First, we look at the problem: $\int x \cos(x^2) dx$. It looks a bit tangled because of the $x^2$ inside the $\cos$.
To make it simpler, we can do a trick called "substitution". It's like renaming a messy part to make the problem easier to see.

1. Let's say $u = x^2$. This is the "inside" part that's making things complicated.
2. Now, we need to think about how $u$ changes when $x$ changes. If $u = x^2$, then a tiny change in $u$ (we write this as $du$) is $2x$ times a tiny change in $x$ (we write this as $dx$). So, we can write $du = 2x \, dx$.

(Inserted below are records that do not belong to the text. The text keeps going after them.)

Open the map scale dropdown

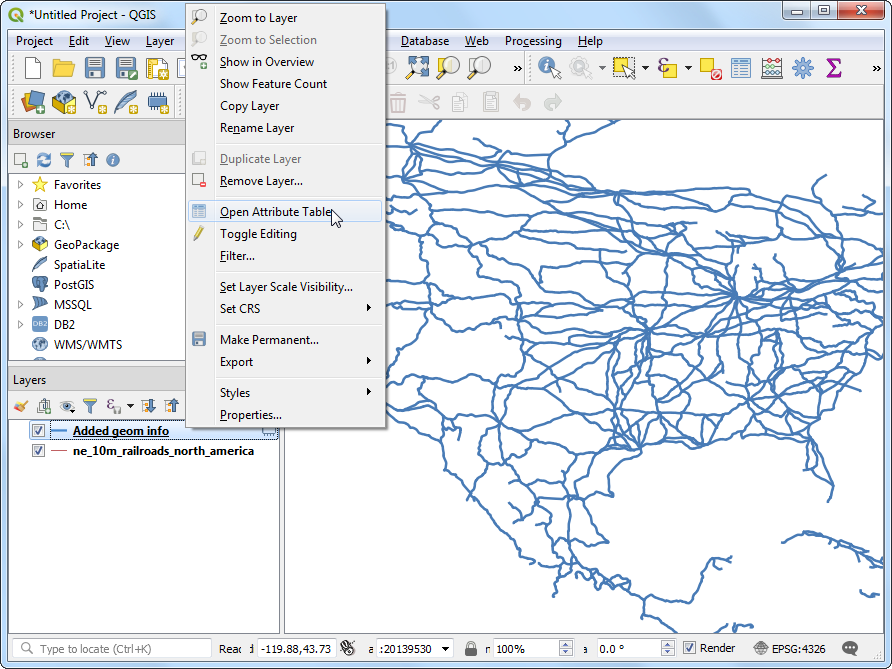pos(446,649)
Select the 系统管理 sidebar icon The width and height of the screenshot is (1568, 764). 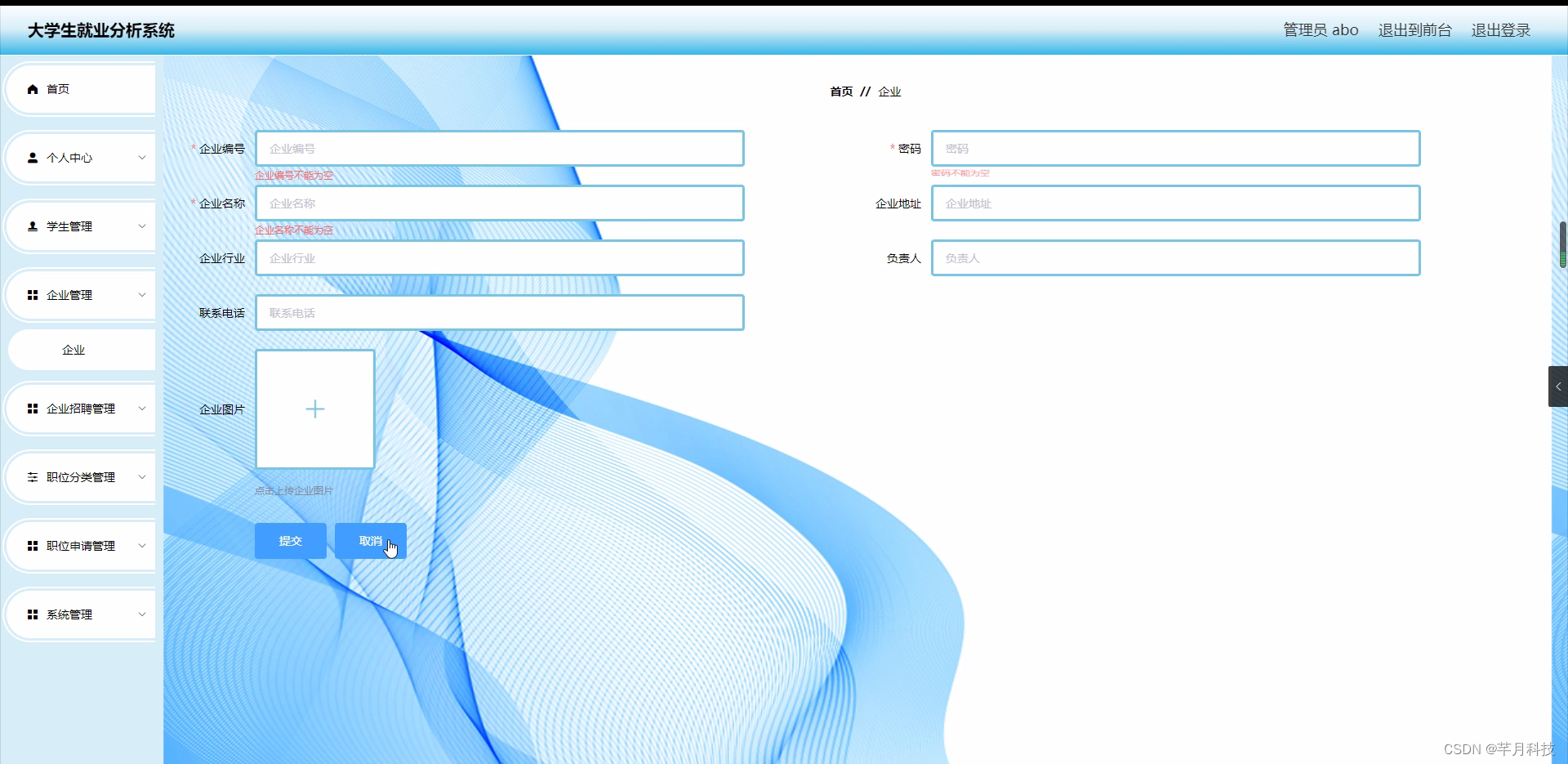33,614
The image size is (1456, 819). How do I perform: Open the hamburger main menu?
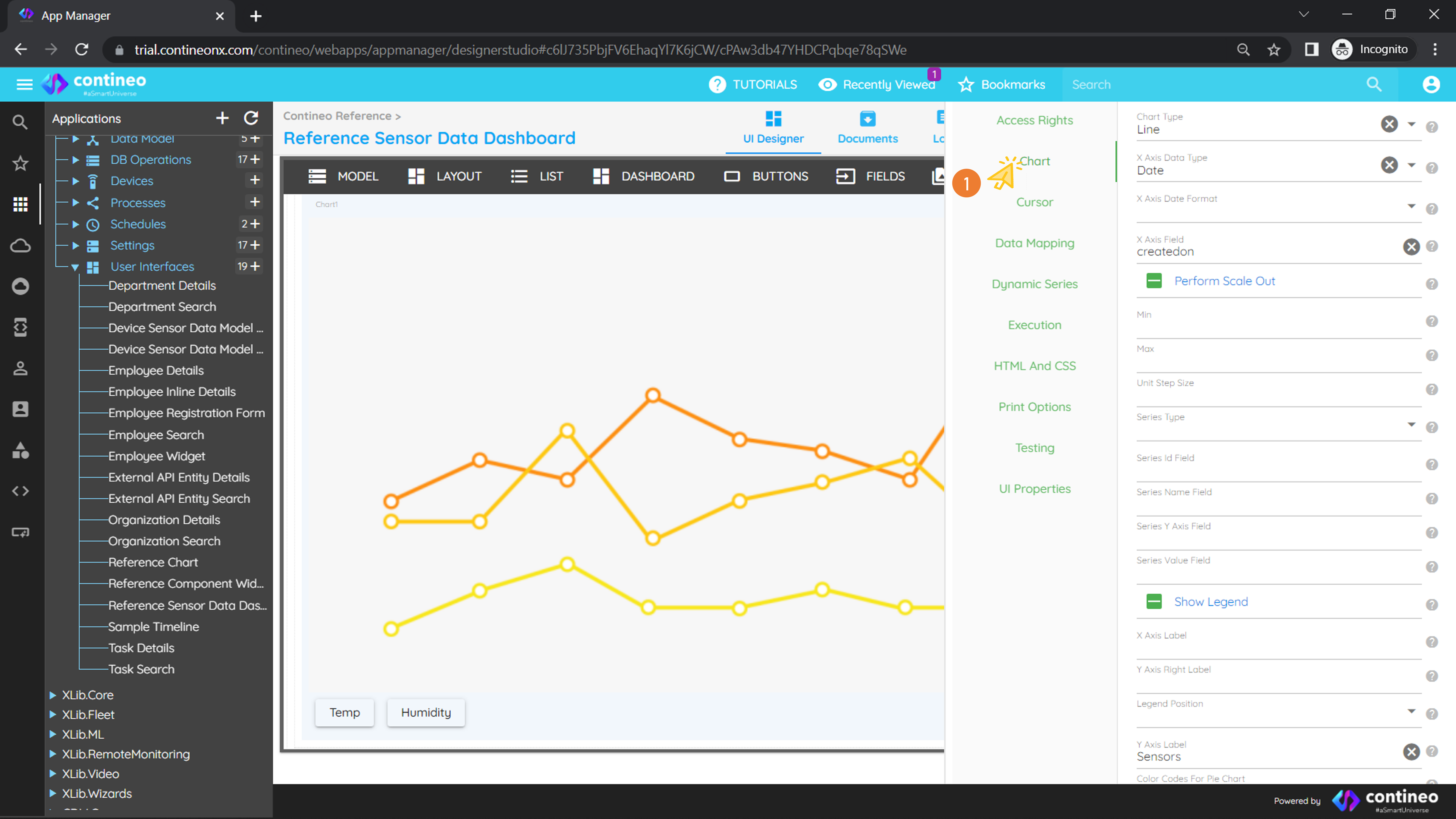click(x=24, y=85)
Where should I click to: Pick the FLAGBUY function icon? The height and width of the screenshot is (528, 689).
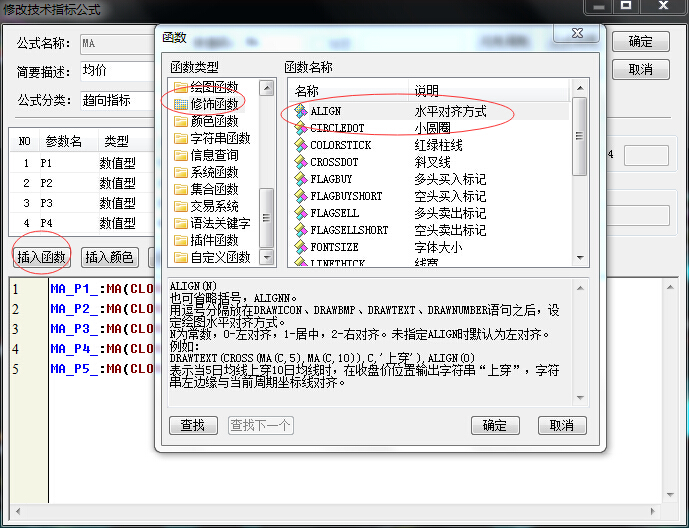[299, 179]
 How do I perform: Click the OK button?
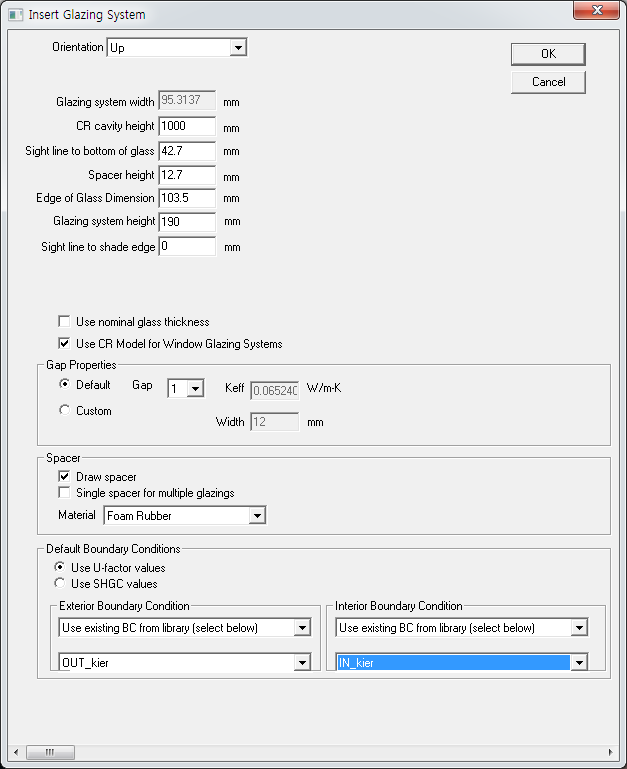pyautogui.click(x=547, y=54)
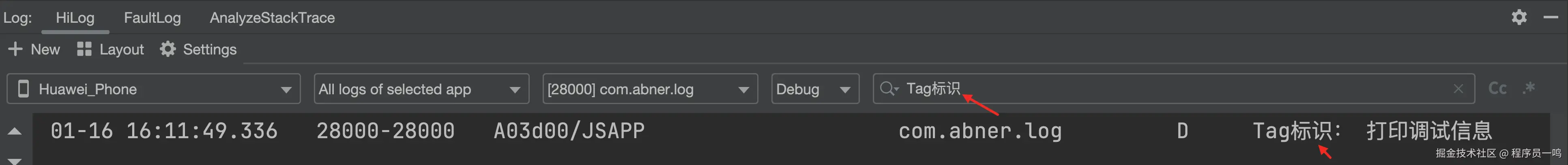The width and height of the screenshot is (1568, 165).
Task: Add a new log window with New
Action: click(34, 49)
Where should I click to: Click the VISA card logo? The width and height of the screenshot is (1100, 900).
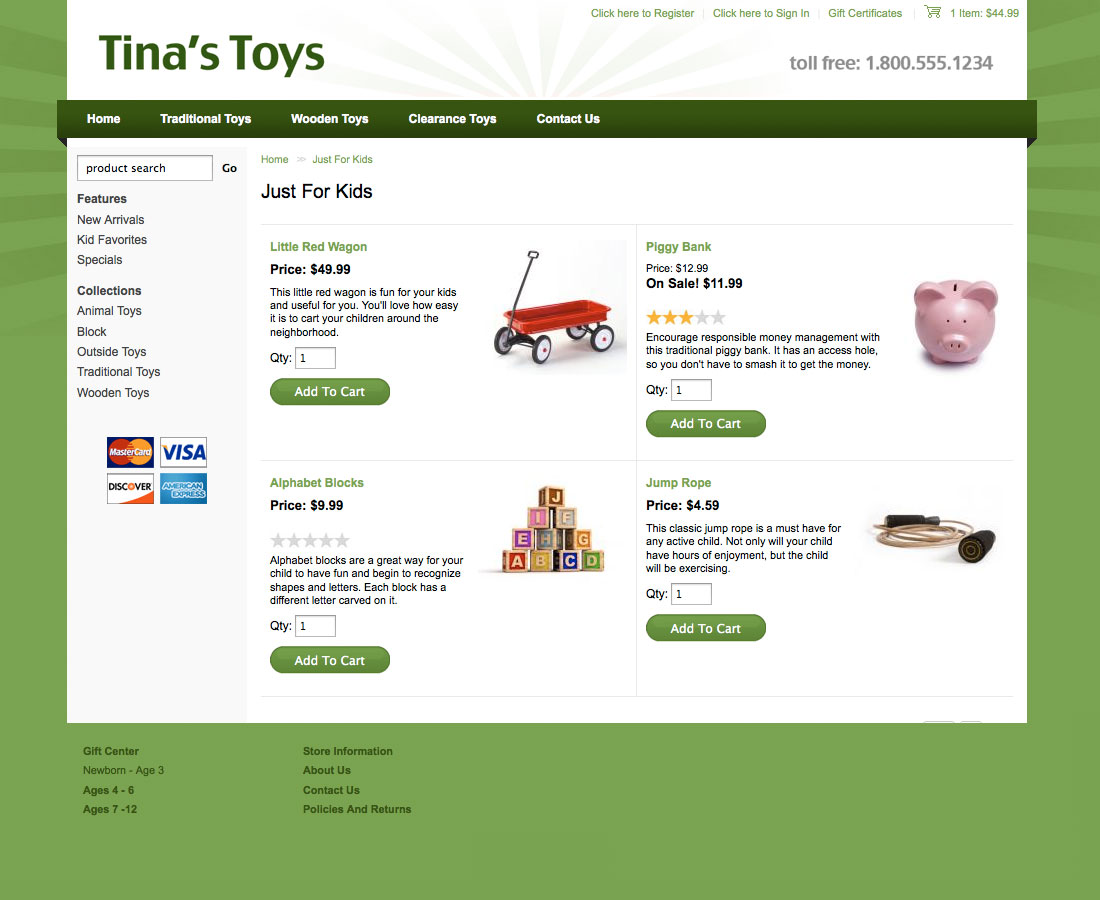point(184,452)
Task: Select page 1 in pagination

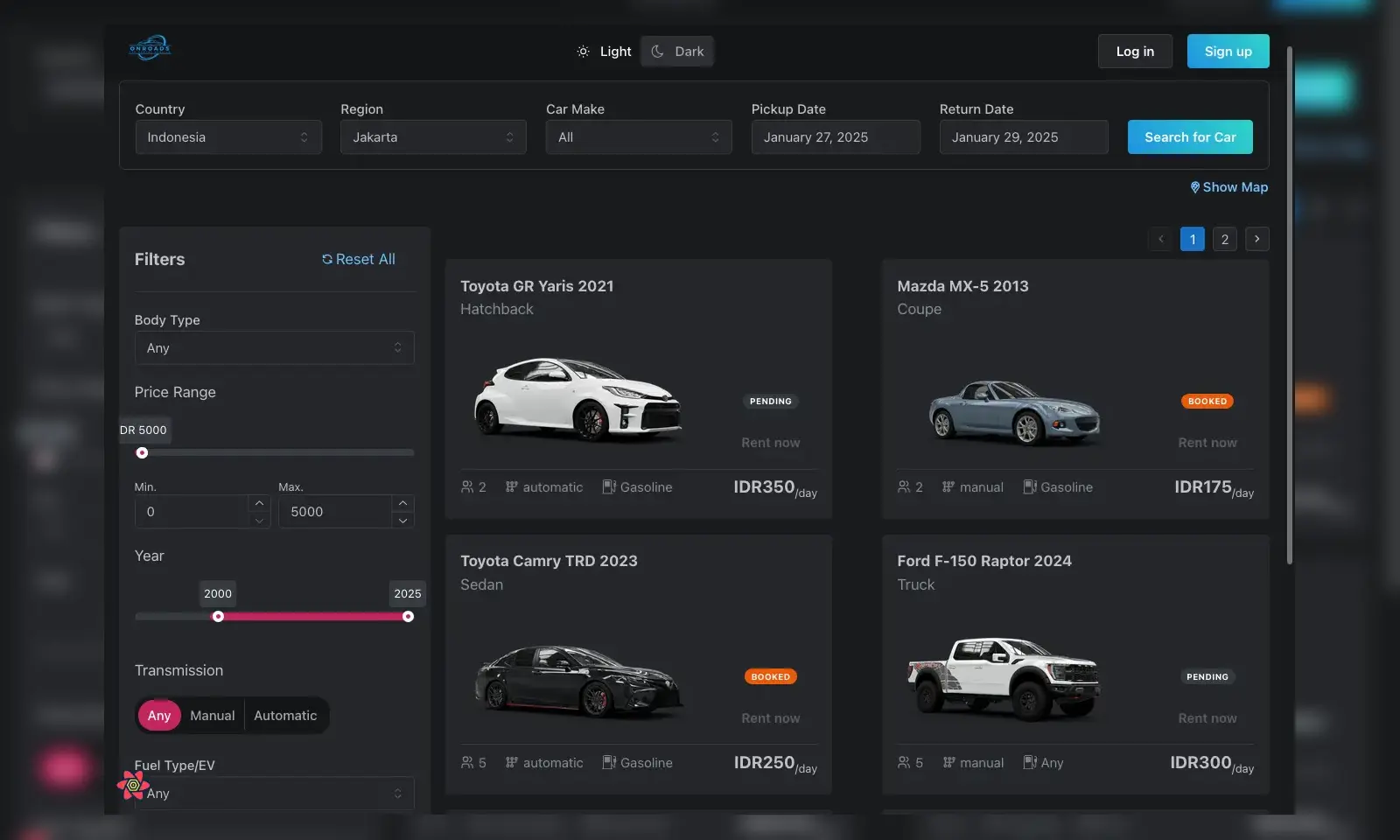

3. Look at our original problem again: $\int \cos(x^2) \cdot x \, dx$. We have $x \, dx$ in the problem. From our $du = 2x \, dx$, we can see that if we divide both sides by 2, we get $\frac{1}{2} du = x \, dx$. This is perfect!
4. Now we can replace parts of our problem with $u$ and $du$!
Our integral $\int \cos(x^2) \cdot x \, dx$ becomes $\int \cos(u) \cdot \frac{1}{2} du$.
We can pull the $\frac{1}{2}$ outside the integral sign, like this: $\frac{1}{2} \int \cos(u) du$.
5. This is a much simpler problem! We know that if you take the "change" of $\sin(u)$, you get $\cos(u)$. So, going backward, the integral of $\cos(u)$ is $\sin(u)$.
So, we have $\frac{1}{2} \sin(u)$.
6. Finally, we substitute back our original variable. Remember we said $u = x^2$? Let's put $x^2$ back in for $u$.
This gives us $\frac{1}{2} \sin(x^2)$.
7. Since it's an "indefinite integral" (meaning we're not going from one number to another), we always add a "+ C" at the end. This "C" just means there could have been any constant number there originally, because when you take the "change" of a constant, it just disappears!

So the final answer is $\frac{1}{2} \sin(x^2) + C$.